»»

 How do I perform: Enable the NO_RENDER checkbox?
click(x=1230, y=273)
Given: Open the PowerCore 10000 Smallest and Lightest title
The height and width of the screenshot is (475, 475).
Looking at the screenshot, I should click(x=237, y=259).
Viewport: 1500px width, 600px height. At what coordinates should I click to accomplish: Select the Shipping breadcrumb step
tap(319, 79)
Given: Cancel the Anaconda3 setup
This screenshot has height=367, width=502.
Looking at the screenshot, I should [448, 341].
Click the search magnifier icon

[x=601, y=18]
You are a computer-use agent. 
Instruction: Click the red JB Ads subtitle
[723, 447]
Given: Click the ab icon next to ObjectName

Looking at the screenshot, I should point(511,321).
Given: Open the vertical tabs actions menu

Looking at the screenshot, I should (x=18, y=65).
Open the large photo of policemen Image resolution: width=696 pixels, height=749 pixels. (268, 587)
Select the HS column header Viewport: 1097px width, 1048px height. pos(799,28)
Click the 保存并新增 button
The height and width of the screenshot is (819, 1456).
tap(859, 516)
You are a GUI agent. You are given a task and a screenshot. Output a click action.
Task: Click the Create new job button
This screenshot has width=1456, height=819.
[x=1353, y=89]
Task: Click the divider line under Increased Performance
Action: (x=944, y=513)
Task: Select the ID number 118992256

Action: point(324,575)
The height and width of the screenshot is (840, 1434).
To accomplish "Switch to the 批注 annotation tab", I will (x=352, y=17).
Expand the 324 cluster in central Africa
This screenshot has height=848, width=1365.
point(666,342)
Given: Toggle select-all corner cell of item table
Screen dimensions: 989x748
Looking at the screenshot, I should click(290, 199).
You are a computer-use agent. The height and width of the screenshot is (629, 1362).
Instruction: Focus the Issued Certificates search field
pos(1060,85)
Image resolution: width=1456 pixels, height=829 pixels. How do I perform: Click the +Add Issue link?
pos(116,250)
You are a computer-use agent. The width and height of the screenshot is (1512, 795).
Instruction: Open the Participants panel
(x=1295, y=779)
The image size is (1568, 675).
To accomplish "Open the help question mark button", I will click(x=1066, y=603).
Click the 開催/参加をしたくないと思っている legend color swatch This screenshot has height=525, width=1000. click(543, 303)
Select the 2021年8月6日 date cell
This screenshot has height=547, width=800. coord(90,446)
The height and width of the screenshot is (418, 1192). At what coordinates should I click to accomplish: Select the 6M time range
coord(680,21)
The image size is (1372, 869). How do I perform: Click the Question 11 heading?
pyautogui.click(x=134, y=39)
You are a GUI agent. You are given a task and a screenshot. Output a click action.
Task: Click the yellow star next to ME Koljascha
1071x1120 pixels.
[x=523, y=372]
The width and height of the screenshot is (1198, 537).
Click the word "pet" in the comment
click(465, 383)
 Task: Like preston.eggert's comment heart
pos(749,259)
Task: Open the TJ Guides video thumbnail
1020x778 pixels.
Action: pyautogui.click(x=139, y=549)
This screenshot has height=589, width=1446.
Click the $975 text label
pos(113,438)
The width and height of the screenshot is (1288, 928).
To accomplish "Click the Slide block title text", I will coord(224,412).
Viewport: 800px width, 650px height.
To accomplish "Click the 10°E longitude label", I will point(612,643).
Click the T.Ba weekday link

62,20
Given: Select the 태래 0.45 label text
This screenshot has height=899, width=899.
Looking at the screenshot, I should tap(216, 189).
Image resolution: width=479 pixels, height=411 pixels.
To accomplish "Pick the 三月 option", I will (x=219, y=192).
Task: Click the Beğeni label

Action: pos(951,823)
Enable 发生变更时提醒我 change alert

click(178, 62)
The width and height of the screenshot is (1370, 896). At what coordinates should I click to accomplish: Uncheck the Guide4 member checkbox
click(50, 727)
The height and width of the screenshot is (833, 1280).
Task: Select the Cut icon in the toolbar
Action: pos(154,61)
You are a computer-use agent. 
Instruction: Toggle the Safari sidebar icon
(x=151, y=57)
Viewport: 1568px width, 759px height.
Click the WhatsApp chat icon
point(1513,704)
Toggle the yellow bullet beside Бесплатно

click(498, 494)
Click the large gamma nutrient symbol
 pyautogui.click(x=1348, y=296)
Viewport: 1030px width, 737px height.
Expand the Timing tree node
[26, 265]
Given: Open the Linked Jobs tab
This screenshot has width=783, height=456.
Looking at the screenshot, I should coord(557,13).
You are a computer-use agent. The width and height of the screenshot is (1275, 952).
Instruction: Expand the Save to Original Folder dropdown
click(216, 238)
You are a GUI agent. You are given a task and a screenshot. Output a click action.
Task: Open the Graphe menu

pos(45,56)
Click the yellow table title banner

««

**Task requirements**
Copy all of the entries above word for word, with no changes.

**Output of the task**
 How do I perform: Enable the NO_RENDER checkbox?
click(x=1230, y=273)
Given: Open the PowerCore 10000 Smallest and Lightest title
The height and width of the screenshot is (475, 475).
Looking at the screenshot, I should click(x=237, y=259).
Viewport: 1500px width, 600px height. At what coordinates should I click to accomplish: Select the Shipping breadcrumb step
tap(319, 79)
Given: Cancel the Anaconda3 setup
This screenshot has height=367, width=502.
Looking at the screenshot, I should [448, 341].
Click the search magnifier icon

[x=601, y=18]
You are a computer-use agent. 
Instruction: Click the red JB Ads subtitle
[723, 447]
Given: Click the ab icon next to ObjectName

Looking at the screenshot, I should point(511,321).
Given: Open the vertical tabs actions menu

Looking at the screenshot, I should (x=18, y=65).
Open the large photo of policemen Image resolution: width=696 pixels, height=749 pixels. (268, 587)
Select the HS column header Viewport: 1097px width, 1048px height. pos(799,28)
Click the 保存并新增 button
The height and width of the screenshot is (819, 1456).
tap(859, 516)
You are a GUI agent. You are given a task and a screenshot. Output a click action.
Task: Click the Create new job button
This screenshot has width=1456, height=819.
[x=1353, y=89]
Task: Click the divider line under Increased Performance
Action: (x=944, y=513)
Task: Select the ID number 118992256

Action: point(324,575)
The height and width of the screenshot is (840, 1434).
To accomplish "Switch to the 批注 annotation tab", I will (x=352, y=17).
Expand the 324 cluster in central Africa
This screenshot has height=848, width=1365.
point(666,342)
Given: Toggle select-all corner cell of item table
Screen dimensions: 989x748
Looking at the screenshot, I should click(290, 199).
You are a computer-use agent. The height and width of the screenshot is (629, 1362).
Instruction: Focus the Issued Certificates search field
pos(1060,85)
Image resolution: width=1456 pixels, height=829 pixels. How do I perform: Click the +Add Issue link?
pos(116,250)
You are a computer-use agent. The width and height of the screenshot is (1512, 795).
Instruction: Open the Participants panel
(x=1295, y=779)
The image size is (1568, 675).
To accomplish "Open the help question mark button", I will click(x=1066, y=603).
Click the 開催/参加をしたくないと思っている legend color swatch This screenshot has height=525, width=1000. click(543, 303)
Select the 2021年8月6日 date cell
This screenshot has height=547, width=800. coord(90,446)
The height and width of the screenshot is (418, 1192). At what coordinates should I click to accomplish: Select the 6M time range
coord(680,21)
The image size is (1372, 869). How do I perform: Click the Question 11 heading?
pyautogui.click(x=134, y=39)
You are a GUI agent. You are given a task and a screenshot. Output a click action.
Task: Click the yellow star next to ME Koljascha
1071x1120 pixels.
[x=523, y=372]
The width and height of the screenshot is (1198, 537).
Click the word "pet" in the comment
click(465, 383)
 Task: Like preston.eggert's comment heart
pos(749,259)
Task: Open the TJ Guides video thumbnail
1020x778 pixels.
Action: pyautogui.click(x=139, y=549)
This screenshot has height=589, width=1446.
Click the $975 text label
pos(113,438)
The width and height of the screenshot is (1288, 928).
To accomplish "Click the Slide block title text", I will coord(224,412).
Viewport: 800px width, 650px height.
To accomplish "Click the 10°E longitude label", I will point(612,643).
Click the T.Ba weekday link

62,20
Given: Select the 태래 0.45 label text
This screenshot has height=899, width=899.
Looking at the screenshot, I should tap(216, 189).
Image resolution: width=479 pixels, height=411 pixels.
To accomplish "Pick the 三月 option", I will (x=219, y=192).
Task: Click the Beğeni label

Action: pos(951,823)
Enable 发生变更时提醒我 change alert

click(178, 62)
The width and height of the screenshot is (1370, 896). At what coordinates should I click to accomplish: Uncheck the Guide4 member checkbox
click(50, 727)
The height and width of the screenshot is (833, 1280).
Task: Select the Cut icon in the toolbar
Action: pos(154,61)
You are a computer-use agent. 
Instruction: Toggle the Safari sidebar icon
(x=151, y=57)
Viewport: 1568px width, 759px height.
Click the WhatsApp chat icon
point(1513,704)
Toggle the yellow bullet beside Бесплатно

click(498, 494)
Click the large gamma nutrient symbol
 pyautogui.click(x=1348, y=296)
Viewport: 1030px width, 737px height.
Expand the Timing tree node
[26, 265]
Given: Open the Linked Jobs tab
This screenshot has width=783, height=456.
Looking at the screenshot, I should coord(557,13).
You are a computer-use agent. The width and height of the screenshot is (1275, 952).
Instruction: Expand the Save to Original Folder dropdown
click(216, 238)
You are a GUI agent. You are given a task and a screenshot. Output a click action.
Task: Open the Graphe menu

pos(45,56)
Click the yellow table title banner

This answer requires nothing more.